TMJ Injury and Dysfunction

Head & Face

Overview

The temporomandibular joint (TMJ) is one of the most-used joints in the body and one of the most-overlooked in MSK and SEM teaching. Pathology spans an acute traumatic spectrum (subluxation, dislocation, condylar fracture) and a chronic pain-and-dysfunction spectrum collectively termed temporomandibular disorders (TMD). The SEM clinician most often encounters post-traumatic dysfunction after blunt facial trauma, acute dislocation pitchside or in ED, and primary TMD with jaw pain, clicking, and headache. Key decisions: recognise acute injuries that need same-day intervention (anterior dislocation requiring reduction; condylar fracture requiring urgent OMFS pathway), distinguish primary TMD (multimodal conservative care) from sinister mimics (giant cell arteritis is the most important), and know when SEM scope ends and OMFS, restorative dentistry, or specialist orofacial pain services take over. UK practice anchors on the 2025 RCS/FDS guideline, NICE CKS, and NICE NG232 for any associated head injury.

Anatomy & Pathophysiology

The TMJ is a paired synovial joint between the mandibular condyle and the glenoid fossa of the temporal bone, separated by a fibrocartilaginous articular disc that divides the joint into superior and inferior compartments. The disc is anchored anteriorly to the lateral pterygoid muscle, which drives protrusion and contralateral deviation. Movement combines hinge (rotation in the inferior compartment, opening up to ~25 mm) and translation (condyle and disc gliding forward over the articular eminence in the superior compartment, additional opening to a normal maximal unassisted inter-incisal distance of at least 35 mm).
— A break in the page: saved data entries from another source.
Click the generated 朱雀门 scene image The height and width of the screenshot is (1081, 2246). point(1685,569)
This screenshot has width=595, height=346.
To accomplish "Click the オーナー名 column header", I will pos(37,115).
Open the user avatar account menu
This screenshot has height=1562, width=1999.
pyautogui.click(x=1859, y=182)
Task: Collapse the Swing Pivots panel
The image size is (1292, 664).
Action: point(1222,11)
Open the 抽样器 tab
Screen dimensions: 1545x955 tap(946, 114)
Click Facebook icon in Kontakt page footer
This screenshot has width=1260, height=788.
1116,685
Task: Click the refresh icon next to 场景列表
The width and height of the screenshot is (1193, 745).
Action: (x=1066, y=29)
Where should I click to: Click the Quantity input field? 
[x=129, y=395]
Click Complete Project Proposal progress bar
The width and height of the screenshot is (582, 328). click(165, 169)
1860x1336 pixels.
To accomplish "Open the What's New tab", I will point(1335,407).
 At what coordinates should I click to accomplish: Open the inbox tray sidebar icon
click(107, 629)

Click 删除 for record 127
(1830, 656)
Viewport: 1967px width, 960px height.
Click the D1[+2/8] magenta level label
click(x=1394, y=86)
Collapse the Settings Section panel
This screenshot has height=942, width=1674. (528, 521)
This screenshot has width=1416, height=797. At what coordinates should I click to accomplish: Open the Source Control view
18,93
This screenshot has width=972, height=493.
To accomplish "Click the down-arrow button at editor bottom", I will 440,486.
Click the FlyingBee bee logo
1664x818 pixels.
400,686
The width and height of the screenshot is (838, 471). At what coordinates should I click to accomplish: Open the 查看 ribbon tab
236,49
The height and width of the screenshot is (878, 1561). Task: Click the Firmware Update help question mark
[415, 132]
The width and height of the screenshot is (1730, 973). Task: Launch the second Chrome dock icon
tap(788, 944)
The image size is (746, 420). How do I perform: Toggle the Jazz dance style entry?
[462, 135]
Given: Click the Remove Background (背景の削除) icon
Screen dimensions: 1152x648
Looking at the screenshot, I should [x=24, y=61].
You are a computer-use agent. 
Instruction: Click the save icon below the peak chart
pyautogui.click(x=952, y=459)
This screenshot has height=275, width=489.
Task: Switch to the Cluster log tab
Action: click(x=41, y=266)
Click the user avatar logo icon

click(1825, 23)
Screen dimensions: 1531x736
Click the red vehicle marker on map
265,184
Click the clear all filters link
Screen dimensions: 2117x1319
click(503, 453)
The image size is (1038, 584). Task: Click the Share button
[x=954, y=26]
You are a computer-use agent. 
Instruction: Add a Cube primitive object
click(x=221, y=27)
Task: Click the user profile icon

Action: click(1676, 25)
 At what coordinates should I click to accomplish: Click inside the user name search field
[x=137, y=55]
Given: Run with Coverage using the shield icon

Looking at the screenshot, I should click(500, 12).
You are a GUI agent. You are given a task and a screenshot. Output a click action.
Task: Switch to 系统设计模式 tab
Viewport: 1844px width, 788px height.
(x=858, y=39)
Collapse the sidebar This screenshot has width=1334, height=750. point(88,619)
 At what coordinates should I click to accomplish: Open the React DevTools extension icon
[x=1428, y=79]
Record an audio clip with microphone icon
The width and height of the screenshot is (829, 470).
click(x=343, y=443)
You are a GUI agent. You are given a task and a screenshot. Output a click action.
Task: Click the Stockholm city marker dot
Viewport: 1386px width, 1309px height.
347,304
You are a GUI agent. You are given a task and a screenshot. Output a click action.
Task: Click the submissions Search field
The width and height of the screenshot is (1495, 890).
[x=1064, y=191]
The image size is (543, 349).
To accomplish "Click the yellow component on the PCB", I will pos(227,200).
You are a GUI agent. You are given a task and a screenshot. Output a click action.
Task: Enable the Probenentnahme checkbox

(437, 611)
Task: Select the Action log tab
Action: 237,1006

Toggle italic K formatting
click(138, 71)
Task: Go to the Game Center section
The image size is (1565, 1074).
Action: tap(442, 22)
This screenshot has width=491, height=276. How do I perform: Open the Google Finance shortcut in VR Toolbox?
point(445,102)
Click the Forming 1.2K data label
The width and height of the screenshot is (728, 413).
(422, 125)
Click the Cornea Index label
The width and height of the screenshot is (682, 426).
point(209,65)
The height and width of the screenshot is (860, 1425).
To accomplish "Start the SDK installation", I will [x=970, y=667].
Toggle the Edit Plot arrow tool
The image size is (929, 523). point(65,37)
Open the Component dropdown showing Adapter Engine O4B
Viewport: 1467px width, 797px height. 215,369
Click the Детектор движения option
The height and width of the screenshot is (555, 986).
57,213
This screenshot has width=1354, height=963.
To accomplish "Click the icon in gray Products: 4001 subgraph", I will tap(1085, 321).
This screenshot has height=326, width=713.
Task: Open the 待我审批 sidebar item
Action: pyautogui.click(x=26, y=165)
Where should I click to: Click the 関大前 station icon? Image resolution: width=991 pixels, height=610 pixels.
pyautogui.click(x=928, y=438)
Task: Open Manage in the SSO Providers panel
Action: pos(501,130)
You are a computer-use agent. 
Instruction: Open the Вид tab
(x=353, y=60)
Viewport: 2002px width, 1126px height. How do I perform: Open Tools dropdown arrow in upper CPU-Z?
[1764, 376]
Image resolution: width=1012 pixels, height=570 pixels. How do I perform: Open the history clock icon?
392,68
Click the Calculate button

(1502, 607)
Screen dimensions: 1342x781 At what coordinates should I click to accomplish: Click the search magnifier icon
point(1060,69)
Four named pathology patterns:

  • Acute dislocation: most commonly anterior (mouth locked open, palpable preauricular hollow). Less commonly posterior, lateral, or superior - these usually accompany skull base injury
  • Condylar fracture: intracapsular, condylar neck, or subcondylar. The condylar neck acts as a protective fuse, sparing the middle cranial fossa
  • Primary TMD: an umbrella covering myofascial pain, internal derangement (disc displacement with or without reduction), and inflammatory or degenerative arthralgia
  • Post-traumatic TMD: dysfunction after blunt facial trauma, whiplash, or missed condylar fracture

Triggers for anterior dislocation include excessive yawning, dental procedures, vomiting, seizures, and direct trauma to the chin. Recurrent dislocation is common after a first episode because of capsular laxity.

Clinical Pearl

Anterior dislocation: the condyle slips forward over the articular eminence and gets stuck. Mouth locked open with palpable preauricular hollow. Reduce with GAUZE-WRAPPED thumbs on the lower molars and slow inferoposterior pressure - downward first to disengage, then posterior to walk back into the fossa. Gauze protects against the reflex bite.